■ **Task prompt**: Reproduce nothing but the lines from the one containing "Instruction: Click the Filter" to the end of the records below, each exactly as written.

■ **Records to process**:
——

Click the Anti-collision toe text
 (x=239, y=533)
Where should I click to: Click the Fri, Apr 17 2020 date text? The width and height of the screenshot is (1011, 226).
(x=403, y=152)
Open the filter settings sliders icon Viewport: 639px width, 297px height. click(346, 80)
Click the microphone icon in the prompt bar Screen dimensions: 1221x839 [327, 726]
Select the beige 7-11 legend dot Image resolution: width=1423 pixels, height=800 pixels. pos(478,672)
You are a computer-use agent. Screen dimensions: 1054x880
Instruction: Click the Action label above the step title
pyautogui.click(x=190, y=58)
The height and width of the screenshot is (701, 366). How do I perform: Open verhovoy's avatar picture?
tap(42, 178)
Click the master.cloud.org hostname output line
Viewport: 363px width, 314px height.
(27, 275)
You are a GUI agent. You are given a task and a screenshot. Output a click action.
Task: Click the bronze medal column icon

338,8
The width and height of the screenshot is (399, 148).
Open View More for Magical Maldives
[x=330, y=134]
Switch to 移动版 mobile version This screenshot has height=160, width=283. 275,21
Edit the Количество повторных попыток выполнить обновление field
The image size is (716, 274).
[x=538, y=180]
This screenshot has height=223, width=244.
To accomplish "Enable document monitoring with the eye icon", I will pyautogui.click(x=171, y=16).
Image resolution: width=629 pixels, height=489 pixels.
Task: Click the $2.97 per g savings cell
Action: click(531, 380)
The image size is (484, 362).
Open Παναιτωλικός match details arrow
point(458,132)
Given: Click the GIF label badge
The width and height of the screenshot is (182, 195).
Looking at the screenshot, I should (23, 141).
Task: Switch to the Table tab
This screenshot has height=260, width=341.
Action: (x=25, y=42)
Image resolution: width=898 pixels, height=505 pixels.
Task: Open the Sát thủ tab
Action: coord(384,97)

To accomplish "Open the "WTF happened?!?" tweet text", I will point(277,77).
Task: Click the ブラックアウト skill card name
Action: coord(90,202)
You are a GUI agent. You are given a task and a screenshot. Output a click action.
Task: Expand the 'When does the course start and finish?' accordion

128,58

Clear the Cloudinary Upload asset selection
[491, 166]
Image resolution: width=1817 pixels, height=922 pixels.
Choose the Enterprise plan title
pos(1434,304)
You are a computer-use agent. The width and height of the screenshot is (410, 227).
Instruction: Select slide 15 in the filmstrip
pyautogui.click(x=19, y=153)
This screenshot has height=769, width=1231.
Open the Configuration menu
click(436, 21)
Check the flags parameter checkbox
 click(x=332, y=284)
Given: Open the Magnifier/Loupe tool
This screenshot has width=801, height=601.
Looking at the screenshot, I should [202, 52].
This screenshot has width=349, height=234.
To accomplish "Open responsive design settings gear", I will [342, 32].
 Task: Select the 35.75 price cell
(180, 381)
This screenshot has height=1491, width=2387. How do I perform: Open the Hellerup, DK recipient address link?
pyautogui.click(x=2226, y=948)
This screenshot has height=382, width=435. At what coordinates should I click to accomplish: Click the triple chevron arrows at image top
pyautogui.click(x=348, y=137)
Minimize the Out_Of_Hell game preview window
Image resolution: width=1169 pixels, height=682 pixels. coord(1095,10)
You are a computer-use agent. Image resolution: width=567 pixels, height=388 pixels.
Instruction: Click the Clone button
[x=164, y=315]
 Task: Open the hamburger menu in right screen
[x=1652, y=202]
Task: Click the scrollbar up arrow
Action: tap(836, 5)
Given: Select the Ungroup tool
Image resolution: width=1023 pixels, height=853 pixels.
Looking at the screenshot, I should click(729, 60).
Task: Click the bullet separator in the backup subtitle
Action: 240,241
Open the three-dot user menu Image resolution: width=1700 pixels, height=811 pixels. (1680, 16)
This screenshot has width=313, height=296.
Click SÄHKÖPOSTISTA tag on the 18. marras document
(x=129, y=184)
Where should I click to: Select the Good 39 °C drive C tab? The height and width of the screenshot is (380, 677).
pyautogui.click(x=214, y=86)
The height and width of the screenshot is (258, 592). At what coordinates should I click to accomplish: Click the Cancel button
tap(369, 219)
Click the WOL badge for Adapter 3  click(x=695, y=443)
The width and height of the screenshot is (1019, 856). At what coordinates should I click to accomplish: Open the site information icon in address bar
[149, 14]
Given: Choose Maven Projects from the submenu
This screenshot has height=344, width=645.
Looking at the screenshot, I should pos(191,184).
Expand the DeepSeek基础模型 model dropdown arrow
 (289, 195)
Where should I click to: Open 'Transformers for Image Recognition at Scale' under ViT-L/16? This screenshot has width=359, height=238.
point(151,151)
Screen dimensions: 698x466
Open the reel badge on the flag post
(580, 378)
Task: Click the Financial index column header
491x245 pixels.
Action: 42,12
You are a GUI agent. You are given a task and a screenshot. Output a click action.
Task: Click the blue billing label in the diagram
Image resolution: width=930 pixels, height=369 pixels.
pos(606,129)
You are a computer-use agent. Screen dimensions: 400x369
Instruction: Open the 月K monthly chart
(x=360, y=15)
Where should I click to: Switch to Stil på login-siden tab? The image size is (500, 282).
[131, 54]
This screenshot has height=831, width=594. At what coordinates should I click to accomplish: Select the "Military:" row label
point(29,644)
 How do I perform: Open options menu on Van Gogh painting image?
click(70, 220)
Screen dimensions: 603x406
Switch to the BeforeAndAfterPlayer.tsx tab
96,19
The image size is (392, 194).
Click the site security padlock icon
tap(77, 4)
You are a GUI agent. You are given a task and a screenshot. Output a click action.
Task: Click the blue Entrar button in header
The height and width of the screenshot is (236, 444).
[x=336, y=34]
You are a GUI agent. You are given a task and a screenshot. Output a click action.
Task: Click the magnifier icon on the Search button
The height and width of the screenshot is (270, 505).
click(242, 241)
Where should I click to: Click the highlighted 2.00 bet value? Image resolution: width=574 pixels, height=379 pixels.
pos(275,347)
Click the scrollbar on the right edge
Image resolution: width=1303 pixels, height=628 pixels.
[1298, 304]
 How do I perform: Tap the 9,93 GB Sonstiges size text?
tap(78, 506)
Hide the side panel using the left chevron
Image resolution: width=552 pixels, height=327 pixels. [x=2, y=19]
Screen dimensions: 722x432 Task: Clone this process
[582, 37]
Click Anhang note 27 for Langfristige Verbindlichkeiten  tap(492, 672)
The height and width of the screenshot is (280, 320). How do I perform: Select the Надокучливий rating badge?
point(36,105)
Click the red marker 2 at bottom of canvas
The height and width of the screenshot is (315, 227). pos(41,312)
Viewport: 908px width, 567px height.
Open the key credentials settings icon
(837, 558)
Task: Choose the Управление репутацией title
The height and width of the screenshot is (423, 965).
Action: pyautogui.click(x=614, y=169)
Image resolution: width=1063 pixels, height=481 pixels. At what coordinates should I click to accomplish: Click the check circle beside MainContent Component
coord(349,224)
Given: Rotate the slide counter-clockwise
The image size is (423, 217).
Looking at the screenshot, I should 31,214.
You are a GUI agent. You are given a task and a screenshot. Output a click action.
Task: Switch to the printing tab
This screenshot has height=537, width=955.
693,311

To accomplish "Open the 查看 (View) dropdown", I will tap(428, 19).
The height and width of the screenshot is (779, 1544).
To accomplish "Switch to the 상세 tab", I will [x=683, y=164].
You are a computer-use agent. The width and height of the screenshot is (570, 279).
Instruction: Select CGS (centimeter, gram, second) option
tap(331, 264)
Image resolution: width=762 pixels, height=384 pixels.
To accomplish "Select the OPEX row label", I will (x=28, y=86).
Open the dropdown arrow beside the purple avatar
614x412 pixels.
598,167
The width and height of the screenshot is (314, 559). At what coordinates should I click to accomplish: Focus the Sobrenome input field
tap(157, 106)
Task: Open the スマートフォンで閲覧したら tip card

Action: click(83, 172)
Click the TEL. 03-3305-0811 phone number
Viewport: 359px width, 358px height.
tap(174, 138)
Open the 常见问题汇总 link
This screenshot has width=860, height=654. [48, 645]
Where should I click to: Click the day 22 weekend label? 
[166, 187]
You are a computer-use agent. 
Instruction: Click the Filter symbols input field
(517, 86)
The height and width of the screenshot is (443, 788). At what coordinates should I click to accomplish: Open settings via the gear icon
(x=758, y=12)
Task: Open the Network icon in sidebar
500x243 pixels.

——

■ **Solution for this exercise**:
Instruction: Click the Filter symbols input field
(517, 86)
The height and width of the screenshot is (443, 788). At what coordinates should I click to accomplish: Open settings via the gear icon
(x=758, y=12)
Task: Open the Network icon in sidebar
500x243 pixels.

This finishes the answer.